The yarns are cotton, worsted, silk or manufactured continuous
filament.
- Warp : The vertical yarns of a fabric
in which a number of ends are arranged lengthways on a beam.
- Weaving : the process of interlacing warp and weft yarns
in a predetermined pattern to create a woven fabric.
- Weft : Yarn applied to the warp in a certain pattern
during weaving to acheive a predetermined pattern.
- Whipcord : These cloths have prominent steep twill lines
formed form the warp threads. There are more ends than picks. The
cord-like appearance of the twill lines is enhanced by the choice of
direction of twist and a clear finish. Whipcord is made in a wide
range of qualities, usually from cotton and worsted yarns.
- Winceyette : A fabric of about 140 g/m² in plain or
twill weave raised on one or both faces. Usually bleached,
piece-dyed or printed. Often used for womens or childrens
night-dresses but, for the latter purpose it is now required by law
to be flame-proofed.
- Woollen : Yarns, fabrics or garments made from yarns
spun on the condensor system and containing
- Worsted : Fabric woven from yarn composed of combed
wool, in which the fibres are reasonably parallel.

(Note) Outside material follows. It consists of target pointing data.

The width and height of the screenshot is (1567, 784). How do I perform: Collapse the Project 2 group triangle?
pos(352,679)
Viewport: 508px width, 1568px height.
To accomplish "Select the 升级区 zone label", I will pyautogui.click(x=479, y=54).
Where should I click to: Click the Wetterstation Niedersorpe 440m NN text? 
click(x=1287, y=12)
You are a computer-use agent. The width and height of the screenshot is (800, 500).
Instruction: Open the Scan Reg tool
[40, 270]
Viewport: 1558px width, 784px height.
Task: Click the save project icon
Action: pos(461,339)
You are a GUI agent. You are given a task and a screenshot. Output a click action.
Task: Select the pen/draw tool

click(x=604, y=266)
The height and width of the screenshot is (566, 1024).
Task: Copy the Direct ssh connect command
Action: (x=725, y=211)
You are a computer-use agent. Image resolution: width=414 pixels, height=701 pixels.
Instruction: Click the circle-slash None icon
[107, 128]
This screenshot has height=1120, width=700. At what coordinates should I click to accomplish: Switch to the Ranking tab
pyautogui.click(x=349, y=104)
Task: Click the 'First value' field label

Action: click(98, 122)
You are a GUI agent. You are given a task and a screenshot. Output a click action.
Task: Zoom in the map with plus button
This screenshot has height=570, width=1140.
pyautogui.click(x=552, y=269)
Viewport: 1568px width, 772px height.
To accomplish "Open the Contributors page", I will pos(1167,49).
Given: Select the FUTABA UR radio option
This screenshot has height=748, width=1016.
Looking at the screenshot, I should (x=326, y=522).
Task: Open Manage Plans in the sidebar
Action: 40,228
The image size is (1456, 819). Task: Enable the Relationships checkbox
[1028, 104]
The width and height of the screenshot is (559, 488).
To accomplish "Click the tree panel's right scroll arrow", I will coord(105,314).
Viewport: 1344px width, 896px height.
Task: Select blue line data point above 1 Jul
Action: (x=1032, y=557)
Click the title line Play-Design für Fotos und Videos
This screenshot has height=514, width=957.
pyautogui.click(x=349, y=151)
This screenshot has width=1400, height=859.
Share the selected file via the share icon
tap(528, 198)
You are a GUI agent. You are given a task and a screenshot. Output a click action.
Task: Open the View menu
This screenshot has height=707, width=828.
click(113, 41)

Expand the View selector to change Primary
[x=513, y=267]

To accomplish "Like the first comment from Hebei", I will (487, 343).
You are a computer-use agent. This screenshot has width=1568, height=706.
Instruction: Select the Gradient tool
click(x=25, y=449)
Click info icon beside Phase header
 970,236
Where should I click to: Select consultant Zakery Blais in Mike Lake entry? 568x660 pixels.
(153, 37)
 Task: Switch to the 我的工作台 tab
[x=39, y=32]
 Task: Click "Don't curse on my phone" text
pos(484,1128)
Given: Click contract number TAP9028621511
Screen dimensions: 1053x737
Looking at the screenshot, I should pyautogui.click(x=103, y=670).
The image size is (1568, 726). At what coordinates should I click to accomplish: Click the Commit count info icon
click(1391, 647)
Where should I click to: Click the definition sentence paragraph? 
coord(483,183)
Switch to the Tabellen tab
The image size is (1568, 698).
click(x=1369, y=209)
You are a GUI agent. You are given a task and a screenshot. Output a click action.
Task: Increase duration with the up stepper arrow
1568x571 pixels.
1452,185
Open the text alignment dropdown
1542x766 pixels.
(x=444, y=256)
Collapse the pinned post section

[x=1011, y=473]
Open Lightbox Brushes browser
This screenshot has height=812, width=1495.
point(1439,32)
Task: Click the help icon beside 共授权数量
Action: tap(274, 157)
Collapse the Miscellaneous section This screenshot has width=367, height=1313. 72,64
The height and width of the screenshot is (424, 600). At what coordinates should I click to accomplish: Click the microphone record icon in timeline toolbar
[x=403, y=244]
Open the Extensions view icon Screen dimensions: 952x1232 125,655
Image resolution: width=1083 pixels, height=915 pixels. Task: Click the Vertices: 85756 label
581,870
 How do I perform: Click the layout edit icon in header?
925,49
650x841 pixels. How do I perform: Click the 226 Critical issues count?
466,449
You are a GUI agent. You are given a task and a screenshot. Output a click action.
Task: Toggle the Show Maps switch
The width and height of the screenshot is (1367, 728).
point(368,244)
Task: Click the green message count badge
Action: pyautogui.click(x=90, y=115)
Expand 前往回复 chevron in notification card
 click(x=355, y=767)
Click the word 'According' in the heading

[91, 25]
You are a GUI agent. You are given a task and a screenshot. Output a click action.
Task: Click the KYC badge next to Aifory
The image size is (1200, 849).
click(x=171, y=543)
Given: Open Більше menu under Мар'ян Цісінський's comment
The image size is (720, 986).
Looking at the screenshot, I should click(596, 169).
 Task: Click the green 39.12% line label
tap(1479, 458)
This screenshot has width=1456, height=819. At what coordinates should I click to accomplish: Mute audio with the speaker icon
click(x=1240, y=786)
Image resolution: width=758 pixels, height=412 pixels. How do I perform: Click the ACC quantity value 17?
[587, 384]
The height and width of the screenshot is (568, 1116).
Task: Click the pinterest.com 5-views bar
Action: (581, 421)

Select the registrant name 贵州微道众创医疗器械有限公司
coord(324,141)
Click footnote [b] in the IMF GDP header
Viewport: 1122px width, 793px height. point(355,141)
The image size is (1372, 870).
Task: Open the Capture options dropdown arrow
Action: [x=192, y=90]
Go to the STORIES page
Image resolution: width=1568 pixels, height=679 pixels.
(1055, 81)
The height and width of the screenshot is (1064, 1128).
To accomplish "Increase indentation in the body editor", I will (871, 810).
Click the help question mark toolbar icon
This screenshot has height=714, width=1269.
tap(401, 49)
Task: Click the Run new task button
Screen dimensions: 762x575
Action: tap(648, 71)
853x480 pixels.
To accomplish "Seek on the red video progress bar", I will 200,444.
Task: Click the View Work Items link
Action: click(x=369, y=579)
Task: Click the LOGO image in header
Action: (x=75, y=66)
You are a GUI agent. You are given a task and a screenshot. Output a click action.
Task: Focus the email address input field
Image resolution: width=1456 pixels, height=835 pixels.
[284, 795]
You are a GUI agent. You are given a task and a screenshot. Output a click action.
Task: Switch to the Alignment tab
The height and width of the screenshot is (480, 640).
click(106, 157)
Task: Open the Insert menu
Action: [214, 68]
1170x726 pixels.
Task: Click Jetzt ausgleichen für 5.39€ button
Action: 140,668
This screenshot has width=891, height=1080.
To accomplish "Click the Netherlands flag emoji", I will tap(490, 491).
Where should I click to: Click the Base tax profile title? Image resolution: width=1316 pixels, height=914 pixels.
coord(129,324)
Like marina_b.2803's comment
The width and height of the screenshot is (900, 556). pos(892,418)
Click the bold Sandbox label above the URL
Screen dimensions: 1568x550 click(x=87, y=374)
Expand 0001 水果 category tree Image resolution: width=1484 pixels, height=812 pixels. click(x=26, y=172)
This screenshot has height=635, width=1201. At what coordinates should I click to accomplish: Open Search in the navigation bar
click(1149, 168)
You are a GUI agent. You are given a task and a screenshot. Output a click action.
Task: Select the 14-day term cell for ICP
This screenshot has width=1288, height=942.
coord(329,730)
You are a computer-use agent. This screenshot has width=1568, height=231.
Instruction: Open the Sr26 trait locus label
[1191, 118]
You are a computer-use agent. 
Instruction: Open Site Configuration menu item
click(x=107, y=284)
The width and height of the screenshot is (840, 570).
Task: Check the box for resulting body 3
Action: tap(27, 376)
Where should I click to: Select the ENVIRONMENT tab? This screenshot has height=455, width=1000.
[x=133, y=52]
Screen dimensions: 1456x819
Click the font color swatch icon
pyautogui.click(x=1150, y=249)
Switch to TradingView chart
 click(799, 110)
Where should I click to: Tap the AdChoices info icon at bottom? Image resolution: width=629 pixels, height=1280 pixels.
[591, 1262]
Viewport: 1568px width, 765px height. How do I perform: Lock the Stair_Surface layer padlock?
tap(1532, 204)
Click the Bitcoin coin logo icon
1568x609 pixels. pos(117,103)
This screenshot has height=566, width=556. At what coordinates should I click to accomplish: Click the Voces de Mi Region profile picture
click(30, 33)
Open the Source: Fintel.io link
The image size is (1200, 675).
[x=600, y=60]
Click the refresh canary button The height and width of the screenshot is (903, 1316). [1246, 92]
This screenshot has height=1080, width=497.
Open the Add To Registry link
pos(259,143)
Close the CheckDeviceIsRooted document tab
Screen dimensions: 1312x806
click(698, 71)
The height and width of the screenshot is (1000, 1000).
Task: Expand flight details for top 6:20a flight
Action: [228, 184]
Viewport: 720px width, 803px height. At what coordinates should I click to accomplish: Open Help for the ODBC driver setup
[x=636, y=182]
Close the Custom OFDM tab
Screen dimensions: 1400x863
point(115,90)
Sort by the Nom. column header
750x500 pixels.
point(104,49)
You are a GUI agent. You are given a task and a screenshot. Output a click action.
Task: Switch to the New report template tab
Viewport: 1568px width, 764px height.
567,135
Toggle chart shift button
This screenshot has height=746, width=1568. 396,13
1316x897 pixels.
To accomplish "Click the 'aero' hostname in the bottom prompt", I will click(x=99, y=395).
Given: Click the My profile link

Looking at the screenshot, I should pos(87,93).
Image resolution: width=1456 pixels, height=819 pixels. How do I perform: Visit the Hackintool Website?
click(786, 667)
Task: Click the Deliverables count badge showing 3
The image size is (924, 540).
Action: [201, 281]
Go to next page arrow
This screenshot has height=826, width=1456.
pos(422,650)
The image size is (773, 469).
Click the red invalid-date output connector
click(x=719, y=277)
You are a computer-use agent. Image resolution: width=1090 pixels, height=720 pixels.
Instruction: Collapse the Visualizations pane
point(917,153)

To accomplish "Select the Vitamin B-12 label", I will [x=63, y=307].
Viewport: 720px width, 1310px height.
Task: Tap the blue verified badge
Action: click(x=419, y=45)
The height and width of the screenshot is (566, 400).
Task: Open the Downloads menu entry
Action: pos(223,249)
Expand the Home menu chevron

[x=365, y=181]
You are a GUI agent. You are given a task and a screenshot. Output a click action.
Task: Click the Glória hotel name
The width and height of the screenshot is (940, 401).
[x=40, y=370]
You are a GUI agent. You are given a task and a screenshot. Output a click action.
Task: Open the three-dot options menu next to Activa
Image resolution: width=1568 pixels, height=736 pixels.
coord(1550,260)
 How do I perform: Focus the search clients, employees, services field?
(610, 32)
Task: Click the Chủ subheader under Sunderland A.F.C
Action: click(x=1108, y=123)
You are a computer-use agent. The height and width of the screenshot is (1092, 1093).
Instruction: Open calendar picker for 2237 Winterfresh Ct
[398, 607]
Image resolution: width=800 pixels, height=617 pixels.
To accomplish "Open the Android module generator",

- Zephyr : Fine, lightweight cotton
fabric used for dresses, shirtings etc. and ornamented with coloured
stripes, checks and cord.
- Zibeline : A heavily milled and raised woollen coating
or costume fabric. The long hairy nap is laid in one direction and
pressed flat to give a lustrous satin-like appearance. The inclusion
of hairs, such as mohair, enhances the appearance and enables the
fabric to retain its appearance rather better in use.